Tell me, please, how many lines in the records below include the word "will". Give no more than the number.

Stored data:
# # # # #
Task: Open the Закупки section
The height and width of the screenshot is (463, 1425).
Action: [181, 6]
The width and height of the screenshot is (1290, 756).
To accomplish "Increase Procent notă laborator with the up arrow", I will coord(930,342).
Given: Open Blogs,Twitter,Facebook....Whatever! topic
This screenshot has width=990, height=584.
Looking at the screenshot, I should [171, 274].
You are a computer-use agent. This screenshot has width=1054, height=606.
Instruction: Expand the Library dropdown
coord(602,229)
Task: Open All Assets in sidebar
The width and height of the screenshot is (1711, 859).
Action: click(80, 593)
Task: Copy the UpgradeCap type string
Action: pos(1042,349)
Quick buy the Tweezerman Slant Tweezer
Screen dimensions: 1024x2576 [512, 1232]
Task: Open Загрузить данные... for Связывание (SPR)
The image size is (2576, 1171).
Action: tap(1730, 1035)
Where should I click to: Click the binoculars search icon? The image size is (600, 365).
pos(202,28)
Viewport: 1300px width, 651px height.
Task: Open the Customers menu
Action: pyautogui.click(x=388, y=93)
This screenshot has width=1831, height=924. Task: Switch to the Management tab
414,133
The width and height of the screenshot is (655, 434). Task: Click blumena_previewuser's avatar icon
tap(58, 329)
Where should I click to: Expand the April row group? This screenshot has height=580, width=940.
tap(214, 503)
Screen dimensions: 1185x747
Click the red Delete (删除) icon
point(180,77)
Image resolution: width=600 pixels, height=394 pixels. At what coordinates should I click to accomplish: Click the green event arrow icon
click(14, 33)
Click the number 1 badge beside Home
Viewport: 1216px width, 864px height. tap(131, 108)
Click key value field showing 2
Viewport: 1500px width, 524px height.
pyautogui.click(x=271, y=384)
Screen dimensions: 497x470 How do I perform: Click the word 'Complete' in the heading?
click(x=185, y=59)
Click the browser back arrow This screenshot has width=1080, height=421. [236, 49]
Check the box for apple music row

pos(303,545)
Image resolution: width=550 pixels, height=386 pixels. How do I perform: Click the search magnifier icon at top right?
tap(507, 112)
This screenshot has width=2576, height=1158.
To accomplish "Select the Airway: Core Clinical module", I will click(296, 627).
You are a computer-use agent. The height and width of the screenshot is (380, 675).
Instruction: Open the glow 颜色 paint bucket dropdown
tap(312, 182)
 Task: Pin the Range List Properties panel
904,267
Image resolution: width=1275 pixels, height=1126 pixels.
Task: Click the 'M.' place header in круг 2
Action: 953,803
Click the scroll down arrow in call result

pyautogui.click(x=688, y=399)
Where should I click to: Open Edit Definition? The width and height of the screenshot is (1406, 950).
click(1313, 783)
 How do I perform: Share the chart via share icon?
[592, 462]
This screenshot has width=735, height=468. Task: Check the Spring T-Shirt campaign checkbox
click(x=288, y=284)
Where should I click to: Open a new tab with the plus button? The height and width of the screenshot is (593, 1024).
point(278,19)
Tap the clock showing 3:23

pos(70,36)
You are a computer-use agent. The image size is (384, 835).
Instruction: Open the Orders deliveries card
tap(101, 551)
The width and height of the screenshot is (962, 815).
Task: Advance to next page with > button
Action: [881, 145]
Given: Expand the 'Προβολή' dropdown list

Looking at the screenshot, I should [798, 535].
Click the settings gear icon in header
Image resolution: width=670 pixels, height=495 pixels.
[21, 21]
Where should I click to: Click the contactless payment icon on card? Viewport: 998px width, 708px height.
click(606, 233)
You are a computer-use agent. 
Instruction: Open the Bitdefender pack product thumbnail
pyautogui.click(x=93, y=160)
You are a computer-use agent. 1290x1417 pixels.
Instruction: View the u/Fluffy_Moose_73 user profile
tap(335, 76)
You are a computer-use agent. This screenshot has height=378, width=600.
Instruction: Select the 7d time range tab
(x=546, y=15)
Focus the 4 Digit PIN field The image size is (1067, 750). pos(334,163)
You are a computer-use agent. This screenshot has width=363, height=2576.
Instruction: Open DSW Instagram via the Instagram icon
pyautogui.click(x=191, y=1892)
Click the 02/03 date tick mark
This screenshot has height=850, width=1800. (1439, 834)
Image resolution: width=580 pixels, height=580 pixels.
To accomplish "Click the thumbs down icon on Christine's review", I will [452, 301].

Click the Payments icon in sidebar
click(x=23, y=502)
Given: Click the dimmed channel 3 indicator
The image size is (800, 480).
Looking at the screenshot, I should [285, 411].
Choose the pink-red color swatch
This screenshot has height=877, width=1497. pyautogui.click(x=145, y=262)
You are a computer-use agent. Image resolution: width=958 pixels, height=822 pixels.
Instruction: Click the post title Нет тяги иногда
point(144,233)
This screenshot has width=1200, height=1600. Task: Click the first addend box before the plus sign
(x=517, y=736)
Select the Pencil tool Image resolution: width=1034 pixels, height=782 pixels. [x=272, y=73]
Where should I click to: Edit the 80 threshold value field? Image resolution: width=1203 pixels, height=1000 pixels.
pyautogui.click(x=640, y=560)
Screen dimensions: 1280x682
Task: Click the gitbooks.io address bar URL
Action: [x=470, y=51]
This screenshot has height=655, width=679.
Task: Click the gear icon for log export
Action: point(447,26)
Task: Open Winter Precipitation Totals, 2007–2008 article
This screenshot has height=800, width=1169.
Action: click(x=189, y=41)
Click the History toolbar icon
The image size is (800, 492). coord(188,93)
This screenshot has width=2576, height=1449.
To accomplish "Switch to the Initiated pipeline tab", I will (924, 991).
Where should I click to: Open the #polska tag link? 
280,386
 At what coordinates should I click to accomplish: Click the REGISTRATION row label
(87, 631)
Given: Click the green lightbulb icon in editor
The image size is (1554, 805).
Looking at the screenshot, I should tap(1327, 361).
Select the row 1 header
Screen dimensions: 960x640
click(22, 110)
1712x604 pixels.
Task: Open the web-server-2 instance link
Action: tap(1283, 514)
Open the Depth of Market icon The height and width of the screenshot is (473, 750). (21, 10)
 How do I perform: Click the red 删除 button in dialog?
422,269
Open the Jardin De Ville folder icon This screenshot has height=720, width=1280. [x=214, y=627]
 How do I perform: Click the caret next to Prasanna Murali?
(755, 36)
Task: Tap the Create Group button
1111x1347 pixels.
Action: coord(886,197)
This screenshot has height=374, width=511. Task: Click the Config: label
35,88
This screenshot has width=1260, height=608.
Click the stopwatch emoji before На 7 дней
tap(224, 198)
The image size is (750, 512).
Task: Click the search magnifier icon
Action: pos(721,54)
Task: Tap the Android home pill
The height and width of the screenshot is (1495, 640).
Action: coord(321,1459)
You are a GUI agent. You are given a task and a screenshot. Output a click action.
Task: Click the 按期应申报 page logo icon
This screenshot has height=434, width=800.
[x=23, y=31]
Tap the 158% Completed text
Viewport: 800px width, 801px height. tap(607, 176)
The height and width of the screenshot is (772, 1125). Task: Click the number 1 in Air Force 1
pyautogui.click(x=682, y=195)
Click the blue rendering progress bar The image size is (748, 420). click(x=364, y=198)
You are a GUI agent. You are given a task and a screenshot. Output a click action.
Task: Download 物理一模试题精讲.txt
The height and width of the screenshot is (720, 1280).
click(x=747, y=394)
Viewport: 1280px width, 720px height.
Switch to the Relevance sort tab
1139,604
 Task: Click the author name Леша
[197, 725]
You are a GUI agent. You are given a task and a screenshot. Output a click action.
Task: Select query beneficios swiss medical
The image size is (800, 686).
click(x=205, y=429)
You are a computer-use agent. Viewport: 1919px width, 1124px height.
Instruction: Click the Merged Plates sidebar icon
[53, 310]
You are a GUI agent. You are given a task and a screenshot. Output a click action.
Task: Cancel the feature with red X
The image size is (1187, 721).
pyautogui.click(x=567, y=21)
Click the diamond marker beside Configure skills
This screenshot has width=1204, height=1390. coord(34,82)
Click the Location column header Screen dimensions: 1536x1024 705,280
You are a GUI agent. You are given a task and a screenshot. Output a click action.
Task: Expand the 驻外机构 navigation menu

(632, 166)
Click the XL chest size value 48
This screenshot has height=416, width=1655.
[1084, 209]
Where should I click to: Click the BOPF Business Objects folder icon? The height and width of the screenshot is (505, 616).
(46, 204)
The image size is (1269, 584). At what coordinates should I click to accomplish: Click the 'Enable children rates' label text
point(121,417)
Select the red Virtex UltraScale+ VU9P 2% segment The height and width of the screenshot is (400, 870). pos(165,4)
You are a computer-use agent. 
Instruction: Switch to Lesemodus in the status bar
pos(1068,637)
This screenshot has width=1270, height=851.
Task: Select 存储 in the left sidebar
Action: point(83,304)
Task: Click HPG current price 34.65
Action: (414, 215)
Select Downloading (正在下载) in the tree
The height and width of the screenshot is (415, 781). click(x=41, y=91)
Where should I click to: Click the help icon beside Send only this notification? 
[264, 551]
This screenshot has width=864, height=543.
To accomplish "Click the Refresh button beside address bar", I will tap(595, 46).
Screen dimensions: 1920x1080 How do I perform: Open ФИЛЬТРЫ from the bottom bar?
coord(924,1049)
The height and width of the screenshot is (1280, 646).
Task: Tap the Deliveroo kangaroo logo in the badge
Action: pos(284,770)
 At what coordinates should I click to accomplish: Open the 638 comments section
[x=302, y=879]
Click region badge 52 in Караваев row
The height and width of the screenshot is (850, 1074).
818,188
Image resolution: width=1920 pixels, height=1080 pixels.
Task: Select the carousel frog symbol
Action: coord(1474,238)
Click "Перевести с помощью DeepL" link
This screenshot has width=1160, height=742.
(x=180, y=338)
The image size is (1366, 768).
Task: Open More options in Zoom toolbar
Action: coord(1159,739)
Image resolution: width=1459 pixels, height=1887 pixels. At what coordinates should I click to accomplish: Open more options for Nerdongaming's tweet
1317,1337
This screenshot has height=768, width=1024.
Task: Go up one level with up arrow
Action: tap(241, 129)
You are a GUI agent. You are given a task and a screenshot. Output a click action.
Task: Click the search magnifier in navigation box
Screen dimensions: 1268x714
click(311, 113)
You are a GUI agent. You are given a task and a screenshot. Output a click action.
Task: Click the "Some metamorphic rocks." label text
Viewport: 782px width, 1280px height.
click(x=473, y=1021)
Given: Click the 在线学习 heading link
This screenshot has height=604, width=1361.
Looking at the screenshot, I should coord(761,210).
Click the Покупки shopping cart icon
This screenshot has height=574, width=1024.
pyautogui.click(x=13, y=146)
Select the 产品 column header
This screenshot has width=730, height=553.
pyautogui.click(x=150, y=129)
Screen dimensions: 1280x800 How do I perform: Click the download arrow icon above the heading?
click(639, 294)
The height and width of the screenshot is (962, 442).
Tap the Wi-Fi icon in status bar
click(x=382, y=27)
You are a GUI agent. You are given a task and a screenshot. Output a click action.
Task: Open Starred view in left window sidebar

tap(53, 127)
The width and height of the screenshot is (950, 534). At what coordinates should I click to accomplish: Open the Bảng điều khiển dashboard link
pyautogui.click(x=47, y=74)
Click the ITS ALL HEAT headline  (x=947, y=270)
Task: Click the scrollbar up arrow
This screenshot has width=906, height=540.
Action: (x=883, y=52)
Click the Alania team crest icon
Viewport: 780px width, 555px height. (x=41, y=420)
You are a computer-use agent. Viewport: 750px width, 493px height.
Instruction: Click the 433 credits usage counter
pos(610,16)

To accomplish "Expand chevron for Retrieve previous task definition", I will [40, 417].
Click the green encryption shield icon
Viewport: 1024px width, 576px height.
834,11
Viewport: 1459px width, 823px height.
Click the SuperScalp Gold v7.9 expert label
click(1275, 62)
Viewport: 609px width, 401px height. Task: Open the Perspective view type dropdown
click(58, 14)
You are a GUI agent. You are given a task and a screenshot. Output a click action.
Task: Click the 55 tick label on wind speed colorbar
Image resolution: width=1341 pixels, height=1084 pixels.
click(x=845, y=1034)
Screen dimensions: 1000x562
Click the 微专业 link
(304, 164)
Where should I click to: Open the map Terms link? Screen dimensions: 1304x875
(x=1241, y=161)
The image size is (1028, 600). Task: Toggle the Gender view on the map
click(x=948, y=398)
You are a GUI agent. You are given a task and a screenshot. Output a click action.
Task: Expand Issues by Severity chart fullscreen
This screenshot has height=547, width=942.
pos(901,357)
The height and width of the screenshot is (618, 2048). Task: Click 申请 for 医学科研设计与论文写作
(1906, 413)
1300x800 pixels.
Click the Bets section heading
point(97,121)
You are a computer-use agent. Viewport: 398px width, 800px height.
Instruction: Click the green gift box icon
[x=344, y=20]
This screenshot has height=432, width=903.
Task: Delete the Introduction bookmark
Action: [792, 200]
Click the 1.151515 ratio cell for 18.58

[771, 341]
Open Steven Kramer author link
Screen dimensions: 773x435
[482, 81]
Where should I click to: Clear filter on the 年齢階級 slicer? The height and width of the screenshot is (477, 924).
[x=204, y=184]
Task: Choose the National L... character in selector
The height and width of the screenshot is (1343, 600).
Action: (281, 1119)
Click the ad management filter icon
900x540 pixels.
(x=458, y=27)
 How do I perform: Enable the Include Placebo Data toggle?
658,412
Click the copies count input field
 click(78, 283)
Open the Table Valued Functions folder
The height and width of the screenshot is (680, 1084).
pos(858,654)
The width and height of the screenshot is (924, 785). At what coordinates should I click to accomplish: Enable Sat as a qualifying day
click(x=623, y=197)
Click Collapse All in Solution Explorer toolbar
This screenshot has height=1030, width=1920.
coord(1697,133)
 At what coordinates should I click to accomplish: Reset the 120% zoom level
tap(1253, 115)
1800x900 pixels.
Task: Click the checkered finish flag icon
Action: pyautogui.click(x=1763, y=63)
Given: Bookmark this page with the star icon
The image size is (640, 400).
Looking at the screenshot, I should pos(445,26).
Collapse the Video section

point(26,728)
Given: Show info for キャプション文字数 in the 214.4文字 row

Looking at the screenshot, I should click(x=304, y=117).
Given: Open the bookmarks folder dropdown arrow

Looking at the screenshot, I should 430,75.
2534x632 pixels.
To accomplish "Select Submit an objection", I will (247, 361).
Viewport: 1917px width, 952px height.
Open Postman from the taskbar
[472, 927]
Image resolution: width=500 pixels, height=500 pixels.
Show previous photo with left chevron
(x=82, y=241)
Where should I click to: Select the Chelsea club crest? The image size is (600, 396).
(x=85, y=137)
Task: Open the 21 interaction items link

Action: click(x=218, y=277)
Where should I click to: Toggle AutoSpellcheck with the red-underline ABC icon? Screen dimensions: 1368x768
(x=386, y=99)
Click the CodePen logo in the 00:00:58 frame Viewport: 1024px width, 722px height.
# # # # #
■ **Expected answer**
7